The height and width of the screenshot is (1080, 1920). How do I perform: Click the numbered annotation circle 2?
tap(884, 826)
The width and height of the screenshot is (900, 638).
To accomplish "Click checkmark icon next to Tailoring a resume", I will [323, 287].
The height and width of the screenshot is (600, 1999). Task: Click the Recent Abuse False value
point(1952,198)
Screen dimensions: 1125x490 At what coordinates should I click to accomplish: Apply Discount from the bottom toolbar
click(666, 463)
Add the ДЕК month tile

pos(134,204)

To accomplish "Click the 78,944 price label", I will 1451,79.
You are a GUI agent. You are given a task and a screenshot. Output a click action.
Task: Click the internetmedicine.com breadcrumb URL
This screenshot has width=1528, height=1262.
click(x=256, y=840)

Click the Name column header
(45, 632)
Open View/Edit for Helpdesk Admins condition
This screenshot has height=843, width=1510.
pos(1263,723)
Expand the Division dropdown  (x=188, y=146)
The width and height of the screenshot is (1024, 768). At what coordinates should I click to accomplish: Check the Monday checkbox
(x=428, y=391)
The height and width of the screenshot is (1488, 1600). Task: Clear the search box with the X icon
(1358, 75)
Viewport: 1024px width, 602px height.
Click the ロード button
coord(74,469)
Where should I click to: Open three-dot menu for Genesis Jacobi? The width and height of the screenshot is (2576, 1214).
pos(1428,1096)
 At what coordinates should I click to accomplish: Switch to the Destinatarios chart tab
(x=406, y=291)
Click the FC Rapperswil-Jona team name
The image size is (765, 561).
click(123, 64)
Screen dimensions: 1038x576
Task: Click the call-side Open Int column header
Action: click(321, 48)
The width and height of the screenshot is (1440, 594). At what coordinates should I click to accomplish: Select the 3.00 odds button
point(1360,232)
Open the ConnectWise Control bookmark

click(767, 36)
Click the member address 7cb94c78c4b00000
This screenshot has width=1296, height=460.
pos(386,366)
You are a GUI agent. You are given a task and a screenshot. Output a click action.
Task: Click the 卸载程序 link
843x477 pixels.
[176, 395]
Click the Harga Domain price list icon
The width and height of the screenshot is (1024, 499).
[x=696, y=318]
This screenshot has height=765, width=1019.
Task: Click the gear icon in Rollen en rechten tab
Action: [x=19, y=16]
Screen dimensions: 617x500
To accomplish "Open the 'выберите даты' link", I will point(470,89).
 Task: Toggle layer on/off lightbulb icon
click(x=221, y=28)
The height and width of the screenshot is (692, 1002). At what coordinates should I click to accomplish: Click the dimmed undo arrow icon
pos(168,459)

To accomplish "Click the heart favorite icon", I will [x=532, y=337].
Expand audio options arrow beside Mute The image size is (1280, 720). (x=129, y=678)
------------------------------------------------------------
### Instructions to follow
Set out exactly the run of lines that begins at the line holding "Screen dimensions: 617x500" and ends at the last line of the data.

### Response for this exercise
Screen dimensions: 617x500
To accomplish "Open the 'выберите даты' link", I will point(470,89).
 Task: Toggle layer on/off lightbulb icon
click(x=221, y=28)
The height and width of the screenshot is (692, 1002). At what coordinates should I click to accomplish: Click the dimmed undo arrow icon
pos(168,459)

To accomplish "Click the heart favorite icon", I will [x=532, y=337].
Expand audio options arrow beside Mute The image size is (1280, 720). (x=129, y=678)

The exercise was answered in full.